* **TAREFAS**:
(a) Reescreve a notícia sobre os agentes da GNR e da PSP, tudo desde "Medo. Foi o" até "ser operacionais .", trocando "Governo" por "Executivo".
(b) Segundo a notícia sobre os agentes da GNR e da PSP, quantos anos faltam a "António" para a reforma?

Medo. Foi o que "António", nome fictício, confessou ter sentido quando soube que ao fim de 25 anos pode vir a ter de trabalhar na rua outra vez. Integra o grupo dos cerca de 4800 agentes que prestam serviços de apoio na GNR e PSP e que, com a reestrutração das polícias, o Governo pretende que voltem a ser operacionais .
Com 25 anos de serviço na GNR, e 51 de vida, aquele soldado há mais de 20 que não sente o peso da sua arma. E já nem sabe onde guardou o bastão, confessa ao DN. "A minha acção, pela lei e pela grei, tem sido no serviço de intendência, a contar e a distribuir fardas", diz, admitindo sentir-se "em pânico". "Se for obrigado a fazer patrulha encosto-me a qualquer lado. Só me faltam dois anos para a reforma." "António" não tem vergonha de reconhecer que não se sente "minimamente preparado" para voltar a enfrentar o crime.

Entradas de posição dos itens
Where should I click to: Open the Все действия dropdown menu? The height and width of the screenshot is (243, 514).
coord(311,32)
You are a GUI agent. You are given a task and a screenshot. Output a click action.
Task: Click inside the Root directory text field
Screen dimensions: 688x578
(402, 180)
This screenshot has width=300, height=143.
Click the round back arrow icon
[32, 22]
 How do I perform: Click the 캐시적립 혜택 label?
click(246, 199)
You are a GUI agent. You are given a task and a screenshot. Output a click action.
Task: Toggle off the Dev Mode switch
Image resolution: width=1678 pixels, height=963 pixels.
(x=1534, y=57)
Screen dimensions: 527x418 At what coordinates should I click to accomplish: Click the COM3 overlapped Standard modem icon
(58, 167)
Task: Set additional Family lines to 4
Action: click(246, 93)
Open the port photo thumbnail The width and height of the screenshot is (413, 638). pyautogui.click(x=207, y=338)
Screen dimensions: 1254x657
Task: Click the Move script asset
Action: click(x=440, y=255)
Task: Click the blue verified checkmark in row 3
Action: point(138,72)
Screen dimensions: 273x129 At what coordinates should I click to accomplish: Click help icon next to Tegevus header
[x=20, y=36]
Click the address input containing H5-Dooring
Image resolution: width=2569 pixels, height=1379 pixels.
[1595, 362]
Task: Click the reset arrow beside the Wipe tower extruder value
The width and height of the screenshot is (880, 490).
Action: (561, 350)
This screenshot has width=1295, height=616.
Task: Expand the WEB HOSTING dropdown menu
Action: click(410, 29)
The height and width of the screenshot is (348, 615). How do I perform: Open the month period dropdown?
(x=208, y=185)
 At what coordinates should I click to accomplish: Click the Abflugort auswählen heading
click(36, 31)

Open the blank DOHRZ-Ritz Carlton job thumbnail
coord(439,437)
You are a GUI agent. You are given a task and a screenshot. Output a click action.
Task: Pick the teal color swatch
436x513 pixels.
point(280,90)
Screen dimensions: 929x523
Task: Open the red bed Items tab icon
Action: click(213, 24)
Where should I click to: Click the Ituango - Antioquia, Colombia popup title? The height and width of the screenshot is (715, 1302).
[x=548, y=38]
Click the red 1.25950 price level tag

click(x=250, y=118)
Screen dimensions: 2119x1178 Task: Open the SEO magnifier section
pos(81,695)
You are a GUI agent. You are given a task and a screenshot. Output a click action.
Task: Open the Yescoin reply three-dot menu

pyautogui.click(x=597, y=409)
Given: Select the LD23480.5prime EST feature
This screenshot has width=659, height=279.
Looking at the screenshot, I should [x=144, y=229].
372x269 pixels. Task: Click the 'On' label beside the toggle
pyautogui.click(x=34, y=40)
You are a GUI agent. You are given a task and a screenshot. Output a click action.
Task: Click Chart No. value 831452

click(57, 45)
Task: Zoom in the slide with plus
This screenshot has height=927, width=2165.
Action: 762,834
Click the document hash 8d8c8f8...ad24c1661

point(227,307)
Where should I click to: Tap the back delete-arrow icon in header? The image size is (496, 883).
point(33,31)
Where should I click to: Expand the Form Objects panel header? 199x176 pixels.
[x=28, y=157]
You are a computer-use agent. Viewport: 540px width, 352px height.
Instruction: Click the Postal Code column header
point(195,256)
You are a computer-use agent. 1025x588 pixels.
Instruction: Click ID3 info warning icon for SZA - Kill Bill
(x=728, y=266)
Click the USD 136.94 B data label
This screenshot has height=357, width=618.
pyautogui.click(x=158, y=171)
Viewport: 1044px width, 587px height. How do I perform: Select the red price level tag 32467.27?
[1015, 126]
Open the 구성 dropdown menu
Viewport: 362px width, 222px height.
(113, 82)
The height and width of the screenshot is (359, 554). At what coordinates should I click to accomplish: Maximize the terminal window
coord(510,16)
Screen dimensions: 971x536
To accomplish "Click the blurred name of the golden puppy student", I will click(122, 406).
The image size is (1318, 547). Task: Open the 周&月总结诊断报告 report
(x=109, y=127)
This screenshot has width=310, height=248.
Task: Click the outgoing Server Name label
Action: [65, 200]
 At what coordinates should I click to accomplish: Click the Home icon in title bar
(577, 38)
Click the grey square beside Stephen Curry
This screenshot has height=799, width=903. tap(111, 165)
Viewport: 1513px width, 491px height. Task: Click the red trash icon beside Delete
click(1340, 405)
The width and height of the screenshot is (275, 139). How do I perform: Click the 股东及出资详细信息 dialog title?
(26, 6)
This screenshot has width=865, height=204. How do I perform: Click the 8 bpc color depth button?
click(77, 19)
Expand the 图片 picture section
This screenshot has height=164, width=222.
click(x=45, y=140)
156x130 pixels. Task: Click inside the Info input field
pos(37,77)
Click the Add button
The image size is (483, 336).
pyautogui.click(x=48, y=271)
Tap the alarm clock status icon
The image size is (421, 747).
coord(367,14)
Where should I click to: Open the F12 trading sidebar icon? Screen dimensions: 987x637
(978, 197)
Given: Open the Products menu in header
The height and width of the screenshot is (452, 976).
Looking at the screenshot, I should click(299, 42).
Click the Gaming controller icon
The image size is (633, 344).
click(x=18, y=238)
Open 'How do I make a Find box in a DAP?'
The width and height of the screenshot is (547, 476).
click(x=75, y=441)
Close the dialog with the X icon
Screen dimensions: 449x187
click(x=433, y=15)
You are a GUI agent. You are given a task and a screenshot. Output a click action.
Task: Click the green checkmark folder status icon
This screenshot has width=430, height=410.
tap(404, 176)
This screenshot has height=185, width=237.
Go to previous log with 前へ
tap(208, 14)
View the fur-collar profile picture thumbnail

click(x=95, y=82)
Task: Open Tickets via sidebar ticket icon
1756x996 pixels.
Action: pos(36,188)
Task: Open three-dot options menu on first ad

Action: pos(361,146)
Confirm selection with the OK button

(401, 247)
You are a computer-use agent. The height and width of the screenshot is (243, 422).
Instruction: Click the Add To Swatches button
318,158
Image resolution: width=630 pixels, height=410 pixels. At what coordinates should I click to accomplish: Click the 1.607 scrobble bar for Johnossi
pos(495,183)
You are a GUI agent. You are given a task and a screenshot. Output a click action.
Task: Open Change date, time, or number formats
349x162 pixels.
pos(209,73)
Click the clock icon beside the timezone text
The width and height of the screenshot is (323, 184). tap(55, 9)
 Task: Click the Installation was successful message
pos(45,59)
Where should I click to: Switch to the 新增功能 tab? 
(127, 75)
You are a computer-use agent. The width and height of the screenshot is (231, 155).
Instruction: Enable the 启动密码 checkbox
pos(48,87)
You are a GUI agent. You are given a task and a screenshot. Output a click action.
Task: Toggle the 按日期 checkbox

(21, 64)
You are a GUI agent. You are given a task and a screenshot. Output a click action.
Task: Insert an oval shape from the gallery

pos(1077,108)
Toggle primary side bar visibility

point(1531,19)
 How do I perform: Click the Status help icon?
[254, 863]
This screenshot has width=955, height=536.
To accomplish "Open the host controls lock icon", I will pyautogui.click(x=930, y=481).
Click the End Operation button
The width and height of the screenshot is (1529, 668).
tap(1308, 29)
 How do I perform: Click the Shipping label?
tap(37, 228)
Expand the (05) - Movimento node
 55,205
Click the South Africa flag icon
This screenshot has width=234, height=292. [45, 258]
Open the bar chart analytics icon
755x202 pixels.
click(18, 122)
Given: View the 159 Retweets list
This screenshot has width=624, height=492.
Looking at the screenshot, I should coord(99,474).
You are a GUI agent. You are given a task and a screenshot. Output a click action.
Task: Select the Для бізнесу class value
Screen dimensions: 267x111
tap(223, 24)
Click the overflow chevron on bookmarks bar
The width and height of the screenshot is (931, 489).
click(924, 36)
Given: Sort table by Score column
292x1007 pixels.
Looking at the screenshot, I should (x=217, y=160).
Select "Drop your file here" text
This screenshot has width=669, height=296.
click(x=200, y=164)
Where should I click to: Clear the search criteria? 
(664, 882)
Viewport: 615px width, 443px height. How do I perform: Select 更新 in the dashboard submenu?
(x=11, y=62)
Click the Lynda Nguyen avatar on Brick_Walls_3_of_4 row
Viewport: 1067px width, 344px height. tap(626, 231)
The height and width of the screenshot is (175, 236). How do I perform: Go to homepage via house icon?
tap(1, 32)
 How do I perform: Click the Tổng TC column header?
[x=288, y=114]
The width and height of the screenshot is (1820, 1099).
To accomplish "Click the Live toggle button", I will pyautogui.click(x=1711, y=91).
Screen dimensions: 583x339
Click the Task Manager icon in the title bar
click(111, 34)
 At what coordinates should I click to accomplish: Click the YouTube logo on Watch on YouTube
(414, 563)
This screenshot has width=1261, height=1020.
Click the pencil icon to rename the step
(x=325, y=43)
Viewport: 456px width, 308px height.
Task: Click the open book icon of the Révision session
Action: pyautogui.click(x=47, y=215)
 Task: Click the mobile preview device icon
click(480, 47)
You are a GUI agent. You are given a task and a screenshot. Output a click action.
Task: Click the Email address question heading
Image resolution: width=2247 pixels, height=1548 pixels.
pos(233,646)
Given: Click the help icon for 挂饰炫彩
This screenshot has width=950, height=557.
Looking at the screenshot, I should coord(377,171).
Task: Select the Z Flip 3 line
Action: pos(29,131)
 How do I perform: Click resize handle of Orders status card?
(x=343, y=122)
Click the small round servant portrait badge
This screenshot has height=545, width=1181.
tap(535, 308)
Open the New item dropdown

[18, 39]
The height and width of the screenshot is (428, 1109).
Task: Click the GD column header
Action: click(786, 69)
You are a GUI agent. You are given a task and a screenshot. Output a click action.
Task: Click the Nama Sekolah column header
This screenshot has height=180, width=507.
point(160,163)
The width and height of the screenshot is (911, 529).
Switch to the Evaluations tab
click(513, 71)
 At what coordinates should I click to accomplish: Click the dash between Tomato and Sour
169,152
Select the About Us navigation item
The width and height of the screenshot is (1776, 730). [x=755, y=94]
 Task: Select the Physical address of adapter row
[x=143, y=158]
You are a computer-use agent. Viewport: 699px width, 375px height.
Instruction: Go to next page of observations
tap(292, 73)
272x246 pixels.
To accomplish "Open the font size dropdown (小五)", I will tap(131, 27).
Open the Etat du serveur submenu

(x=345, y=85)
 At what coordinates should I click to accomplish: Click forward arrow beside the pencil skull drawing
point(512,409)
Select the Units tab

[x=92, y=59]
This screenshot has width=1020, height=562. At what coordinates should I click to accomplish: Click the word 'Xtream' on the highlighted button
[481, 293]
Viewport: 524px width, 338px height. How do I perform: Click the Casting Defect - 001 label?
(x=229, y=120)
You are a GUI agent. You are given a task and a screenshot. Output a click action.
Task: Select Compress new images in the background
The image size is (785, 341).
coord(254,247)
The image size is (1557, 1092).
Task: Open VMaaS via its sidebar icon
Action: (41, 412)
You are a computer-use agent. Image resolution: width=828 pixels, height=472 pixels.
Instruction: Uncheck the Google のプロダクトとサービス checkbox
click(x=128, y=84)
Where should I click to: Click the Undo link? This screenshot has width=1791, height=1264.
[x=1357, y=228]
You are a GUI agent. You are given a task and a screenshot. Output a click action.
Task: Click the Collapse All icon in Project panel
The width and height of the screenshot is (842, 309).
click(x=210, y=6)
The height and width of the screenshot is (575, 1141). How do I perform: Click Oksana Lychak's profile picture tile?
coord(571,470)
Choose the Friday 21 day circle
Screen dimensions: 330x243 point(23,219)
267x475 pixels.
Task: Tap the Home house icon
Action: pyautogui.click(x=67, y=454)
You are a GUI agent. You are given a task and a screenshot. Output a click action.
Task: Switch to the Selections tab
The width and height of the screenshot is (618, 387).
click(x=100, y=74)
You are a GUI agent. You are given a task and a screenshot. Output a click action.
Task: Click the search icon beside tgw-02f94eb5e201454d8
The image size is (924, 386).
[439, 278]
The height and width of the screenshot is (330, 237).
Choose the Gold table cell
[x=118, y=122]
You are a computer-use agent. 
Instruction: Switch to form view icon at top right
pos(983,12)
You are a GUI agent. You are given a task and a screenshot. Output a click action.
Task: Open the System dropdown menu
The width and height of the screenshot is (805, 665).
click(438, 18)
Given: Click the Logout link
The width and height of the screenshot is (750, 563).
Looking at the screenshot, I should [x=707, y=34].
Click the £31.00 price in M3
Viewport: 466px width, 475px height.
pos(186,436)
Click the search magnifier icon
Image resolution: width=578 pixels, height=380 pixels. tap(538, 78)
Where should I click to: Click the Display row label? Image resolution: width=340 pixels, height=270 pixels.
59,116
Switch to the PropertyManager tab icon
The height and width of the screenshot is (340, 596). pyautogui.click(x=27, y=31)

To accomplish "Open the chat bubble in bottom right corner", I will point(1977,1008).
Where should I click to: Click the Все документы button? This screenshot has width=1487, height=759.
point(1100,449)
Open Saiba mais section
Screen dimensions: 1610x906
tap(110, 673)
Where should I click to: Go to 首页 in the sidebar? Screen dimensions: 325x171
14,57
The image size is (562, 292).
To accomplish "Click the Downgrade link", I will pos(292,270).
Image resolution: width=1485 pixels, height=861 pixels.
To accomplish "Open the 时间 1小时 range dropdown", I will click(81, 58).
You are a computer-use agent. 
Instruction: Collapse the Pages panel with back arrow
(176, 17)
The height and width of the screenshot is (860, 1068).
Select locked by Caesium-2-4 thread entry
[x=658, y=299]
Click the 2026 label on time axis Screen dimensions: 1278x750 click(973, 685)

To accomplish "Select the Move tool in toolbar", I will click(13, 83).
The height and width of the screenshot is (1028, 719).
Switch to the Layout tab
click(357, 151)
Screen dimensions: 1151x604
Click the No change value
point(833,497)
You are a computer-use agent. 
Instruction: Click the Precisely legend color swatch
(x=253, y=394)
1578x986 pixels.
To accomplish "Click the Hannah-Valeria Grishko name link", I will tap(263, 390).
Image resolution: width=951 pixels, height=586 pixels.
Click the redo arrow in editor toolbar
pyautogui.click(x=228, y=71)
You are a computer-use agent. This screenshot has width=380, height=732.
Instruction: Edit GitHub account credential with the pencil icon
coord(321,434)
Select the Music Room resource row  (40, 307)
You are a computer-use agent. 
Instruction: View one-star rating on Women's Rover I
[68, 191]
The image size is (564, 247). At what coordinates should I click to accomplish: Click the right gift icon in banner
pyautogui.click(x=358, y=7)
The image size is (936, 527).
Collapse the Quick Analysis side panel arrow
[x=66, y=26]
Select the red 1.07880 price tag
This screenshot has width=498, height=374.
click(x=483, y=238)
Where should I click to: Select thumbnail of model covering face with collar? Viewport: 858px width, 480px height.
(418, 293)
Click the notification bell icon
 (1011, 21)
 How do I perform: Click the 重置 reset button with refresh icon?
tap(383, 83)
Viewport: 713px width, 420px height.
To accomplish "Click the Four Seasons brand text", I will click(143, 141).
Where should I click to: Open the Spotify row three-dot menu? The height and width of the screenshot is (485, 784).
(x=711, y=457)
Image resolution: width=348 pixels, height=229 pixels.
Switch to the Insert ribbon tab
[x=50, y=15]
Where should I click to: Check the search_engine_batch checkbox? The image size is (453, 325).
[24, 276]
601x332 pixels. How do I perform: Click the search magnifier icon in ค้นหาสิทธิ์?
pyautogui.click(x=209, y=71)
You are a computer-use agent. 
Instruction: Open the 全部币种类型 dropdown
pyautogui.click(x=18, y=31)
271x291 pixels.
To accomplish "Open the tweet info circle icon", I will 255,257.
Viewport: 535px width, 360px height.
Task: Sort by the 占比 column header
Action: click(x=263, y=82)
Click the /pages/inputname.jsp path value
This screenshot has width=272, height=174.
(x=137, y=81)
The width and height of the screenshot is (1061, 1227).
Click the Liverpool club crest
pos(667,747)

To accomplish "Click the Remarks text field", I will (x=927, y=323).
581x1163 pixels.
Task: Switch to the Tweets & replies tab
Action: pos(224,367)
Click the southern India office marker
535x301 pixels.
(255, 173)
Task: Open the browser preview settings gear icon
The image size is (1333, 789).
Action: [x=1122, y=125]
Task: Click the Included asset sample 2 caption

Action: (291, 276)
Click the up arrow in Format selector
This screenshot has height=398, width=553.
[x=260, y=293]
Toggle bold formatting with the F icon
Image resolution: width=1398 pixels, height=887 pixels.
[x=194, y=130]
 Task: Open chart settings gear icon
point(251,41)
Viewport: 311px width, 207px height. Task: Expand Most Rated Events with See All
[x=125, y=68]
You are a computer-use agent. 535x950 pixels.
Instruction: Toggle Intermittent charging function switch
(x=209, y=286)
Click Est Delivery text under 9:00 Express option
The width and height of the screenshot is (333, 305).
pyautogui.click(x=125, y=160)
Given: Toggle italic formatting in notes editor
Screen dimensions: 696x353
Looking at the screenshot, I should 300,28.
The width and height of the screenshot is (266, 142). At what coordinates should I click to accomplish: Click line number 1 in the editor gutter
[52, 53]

* **RESPOSTAS**:
(a)
Medo. Foi o que "António", nome fictício, confessou ter sentido quando soube que ao fim de 25 anos pode vir a ter de trabalhar na rua outra vez. Integra o grupo dos cerca de 4800 agentes que prestam serviços de apoio na GNR e PSP e que, com a reestrutração das polícias, o Executivo pretende que voltem a ser operacionais .

(b) Faltam-lhe dois anos.